** THE RECORDS follows **

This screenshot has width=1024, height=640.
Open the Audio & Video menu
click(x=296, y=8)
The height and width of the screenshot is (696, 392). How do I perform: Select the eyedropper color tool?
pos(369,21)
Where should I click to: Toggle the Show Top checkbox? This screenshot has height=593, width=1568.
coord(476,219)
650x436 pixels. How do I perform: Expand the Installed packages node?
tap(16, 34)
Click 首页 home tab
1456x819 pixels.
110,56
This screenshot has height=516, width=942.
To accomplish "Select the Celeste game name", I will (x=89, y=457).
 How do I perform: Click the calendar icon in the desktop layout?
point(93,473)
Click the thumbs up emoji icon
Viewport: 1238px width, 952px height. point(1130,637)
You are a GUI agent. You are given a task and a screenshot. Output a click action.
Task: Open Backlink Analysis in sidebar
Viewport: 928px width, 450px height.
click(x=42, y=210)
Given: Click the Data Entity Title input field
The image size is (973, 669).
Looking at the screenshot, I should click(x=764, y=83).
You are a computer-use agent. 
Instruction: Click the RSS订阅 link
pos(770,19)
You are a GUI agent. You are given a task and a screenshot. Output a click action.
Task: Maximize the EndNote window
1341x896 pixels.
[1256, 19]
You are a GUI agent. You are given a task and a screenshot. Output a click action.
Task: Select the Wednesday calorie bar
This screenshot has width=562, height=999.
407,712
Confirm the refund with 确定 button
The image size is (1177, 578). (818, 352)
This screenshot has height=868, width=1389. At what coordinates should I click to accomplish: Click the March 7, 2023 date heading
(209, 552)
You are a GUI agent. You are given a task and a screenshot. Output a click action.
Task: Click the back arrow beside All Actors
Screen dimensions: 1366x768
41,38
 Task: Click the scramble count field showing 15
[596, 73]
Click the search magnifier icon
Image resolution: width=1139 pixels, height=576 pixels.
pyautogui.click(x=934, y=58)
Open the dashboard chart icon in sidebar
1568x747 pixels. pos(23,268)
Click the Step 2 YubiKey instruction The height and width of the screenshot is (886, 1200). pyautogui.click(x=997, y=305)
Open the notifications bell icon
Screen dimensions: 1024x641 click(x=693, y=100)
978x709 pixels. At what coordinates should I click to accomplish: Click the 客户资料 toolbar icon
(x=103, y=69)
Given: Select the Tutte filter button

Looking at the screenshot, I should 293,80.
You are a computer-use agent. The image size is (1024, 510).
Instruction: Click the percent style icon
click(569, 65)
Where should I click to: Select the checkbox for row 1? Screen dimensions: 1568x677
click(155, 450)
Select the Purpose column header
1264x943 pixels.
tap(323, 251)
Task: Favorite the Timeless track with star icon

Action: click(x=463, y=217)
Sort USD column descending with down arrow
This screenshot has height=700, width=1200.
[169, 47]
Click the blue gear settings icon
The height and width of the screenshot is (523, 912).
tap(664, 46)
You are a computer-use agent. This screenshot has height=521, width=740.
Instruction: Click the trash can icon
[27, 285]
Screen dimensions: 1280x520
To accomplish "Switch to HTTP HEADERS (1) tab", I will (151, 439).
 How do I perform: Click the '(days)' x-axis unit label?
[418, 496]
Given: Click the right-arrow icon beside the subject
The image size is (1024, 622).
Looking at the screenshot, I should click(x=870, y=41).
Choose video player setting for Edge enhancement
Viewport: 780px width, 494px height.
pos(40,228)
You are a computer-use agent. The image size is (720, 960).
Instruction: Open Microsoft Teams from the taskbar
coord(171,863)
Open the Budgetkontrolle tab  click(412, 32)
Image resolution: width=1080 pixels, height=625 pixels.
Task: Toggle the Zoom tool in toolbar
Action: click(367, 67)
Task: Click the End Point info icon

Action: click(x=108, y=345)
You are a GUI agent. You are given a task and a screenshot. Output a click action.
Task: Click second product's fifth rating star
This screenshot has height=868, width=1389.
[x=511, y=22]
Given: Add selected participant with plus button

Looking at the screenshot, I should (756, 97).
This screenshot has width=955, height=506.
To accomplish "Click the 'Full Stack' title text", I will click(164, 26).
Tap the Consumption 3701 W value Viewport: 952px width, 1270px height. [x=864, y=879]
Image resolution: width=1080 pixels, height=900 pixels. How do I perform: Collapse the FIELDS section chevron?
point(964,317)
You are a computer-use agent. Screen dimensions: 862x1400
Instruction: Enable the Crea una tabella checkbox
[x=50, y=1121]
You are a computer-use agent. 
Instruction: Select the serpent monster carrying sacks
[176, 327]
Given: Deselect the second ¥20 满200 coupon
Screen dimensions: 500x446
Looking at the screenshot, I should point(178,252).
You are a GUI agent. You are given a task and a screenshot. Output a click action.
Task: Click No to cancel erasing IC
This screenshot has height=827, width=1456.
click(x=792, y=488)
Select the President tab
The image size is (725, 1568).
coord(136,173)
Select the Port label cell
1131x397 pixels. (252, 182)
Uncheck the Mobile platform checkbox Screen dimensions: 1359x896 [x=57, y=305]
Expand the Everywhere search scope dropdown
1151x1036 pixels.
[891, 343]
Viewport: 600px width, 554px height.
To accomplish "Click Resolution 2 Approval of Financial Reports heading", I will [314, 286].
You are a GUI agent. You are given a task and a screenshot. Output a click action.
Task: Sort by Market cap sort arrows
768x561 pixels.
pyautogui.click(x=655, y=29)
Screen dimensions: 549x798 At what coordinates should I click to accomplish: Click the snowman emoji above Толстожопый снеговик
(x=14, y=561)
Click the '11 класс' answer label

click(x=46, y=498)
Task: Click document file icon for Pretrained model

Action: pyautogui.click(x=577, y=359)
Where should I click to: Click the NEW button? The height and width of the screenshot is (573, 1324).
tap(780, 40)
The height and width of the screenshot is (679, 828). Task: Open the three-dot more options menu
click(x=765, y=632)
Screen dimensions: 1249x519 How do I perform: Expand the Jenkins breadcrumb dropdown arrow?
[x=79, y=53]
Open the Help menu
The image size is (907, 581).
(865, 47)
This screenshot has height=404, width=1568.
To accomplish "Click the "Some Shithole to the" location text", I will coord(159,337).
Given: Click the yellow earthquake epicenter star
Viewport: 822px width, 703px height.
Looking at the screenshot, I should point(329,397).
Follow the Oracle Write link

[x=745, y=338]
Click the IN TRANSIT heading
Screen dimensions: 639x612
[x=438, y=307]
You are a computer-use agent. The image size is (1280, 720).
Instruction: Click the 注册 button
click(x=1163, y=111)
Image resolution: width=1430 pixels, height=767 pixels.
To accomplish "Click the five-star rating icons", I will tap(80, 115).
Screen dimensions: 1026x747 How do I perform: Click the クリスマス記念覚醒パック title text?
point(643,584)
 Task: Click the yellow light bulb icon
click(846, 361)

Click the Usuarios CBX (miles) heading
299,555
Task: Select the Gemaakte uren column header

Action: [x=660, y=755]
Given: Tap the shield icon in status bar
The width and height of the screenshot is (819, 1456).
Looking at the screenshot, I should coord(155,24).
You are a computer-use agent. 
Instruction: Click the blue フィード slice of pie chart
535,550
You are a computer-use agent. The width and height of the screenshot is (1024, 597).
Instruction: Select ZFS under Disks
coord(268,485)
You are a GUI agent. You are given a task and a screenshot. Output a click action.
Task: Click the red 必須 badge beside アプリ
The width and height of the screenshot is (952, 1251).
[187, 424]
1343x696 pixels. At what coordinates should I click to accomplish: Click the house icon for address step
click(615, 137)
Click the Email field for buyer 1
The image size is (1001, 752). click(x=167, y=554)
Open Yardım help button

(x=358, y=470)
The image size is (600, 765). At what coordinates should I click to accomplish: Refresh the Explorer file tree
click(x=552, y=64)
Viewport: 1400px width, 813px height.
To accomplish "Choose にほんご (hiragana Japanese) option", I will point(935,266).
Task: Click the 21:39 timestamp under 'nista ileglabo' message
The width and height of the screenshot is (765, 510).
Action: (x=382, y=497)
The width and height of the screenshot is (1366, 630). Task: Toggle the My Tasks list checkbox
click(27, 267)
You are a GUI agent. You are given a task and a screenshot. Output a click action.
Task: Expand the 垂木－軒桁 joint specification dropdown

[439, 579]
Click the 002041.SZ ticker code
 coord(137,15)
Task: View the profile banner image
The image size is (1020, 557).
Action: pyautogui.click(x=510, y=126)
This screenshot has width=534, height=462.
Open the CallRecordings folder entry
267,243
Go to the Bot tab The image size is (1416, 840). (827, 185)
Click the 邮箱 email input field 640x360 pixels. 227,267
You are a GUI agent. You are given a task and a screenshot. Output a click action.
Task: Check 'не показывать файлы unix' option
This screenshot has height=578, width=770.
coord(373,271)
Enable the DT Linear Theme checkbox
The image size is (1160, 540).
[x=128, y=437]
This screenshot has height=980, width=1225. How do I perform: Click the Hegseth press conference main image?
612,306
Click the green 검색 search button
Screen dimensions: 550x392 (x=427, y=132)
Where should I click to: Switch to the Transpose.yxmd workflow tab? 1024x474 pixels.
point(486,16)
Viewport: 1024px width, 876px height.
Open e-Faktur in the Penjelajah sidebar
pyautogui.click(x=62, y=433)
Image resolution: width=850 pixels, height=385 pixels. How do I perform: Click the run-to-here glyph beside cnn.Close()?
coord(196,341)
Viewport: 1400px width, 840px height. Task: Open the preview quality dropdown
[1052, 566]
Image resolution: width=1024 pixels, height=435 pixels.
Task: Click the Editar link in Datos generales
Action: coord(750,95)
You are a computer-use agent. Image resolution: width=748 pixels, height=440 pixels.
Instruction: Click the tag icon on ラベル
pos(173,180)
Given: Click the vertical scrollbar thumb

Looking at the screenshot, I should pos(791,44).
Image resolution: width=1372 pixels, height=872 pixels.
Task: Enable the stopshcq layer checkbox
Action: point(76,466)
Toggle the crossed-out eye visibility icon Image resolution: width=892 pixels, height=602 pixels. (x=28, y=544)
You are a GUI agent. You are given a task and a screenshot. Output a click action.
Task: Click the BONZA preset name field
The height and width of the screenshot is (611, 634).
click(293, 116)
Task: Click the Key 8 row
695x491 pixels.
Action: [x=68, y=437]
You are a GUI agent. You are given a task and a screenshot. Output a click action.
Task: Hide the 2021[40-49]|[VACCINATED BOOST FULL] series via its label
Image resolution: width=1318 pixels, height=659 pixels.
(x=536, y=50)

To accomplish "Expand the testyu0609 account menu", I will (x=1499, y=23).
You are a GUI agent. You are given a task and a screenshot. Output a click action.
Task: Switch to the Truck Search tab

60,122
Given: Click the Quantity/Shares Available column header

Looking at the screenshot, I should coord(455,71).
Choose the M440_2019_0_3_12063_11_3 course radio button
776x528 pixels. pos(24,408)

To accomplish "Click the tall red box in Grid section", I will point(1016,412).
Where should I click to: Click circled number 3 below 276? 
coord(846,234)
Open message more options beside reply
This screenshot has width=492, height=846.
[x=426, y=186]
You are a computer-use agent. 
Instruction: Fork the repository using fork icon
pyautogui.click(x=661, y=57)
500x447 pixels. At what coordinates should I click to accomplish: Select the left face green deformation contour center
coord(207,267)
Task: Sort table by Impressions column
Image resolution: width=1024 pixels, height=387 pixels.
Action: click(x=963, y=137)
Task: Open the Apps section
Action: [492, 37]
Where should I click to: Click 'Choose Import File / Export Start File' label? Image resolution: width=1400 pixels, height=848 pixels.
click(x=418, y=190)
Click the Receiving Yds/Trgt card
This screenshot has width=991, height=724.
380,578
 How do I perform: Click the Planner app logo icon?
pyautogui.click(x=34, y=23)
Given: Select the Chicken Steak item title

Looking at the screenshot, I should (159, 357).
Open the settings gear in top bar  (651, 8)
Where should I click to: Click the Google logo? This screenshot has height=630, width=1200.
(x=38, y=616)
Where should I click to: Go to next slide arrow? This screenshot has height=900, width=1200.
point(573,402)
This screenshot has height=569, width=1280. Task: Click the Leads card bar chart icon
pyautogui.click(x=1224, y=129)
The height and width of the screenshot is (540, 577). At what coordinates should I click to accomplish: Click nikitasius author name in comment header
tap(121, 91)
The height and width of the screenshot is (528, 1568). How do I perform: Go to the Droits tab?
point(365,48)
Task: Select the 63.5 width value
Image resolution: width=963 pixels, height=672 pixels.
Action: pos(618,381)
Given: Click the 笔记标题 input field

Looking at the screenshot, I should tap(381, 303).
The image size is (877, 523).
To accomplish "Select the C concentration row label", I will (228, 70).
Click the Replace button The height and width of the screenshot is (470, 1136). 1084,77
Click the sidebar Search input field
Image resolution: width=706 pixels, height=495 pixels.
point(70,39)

** End of THE RECORDS **

## WHAT NEEDS TO BE DONE
Every line of the listing that holds the word "rating" should be counted. Please give that number only.

## RESPONSE BOX
2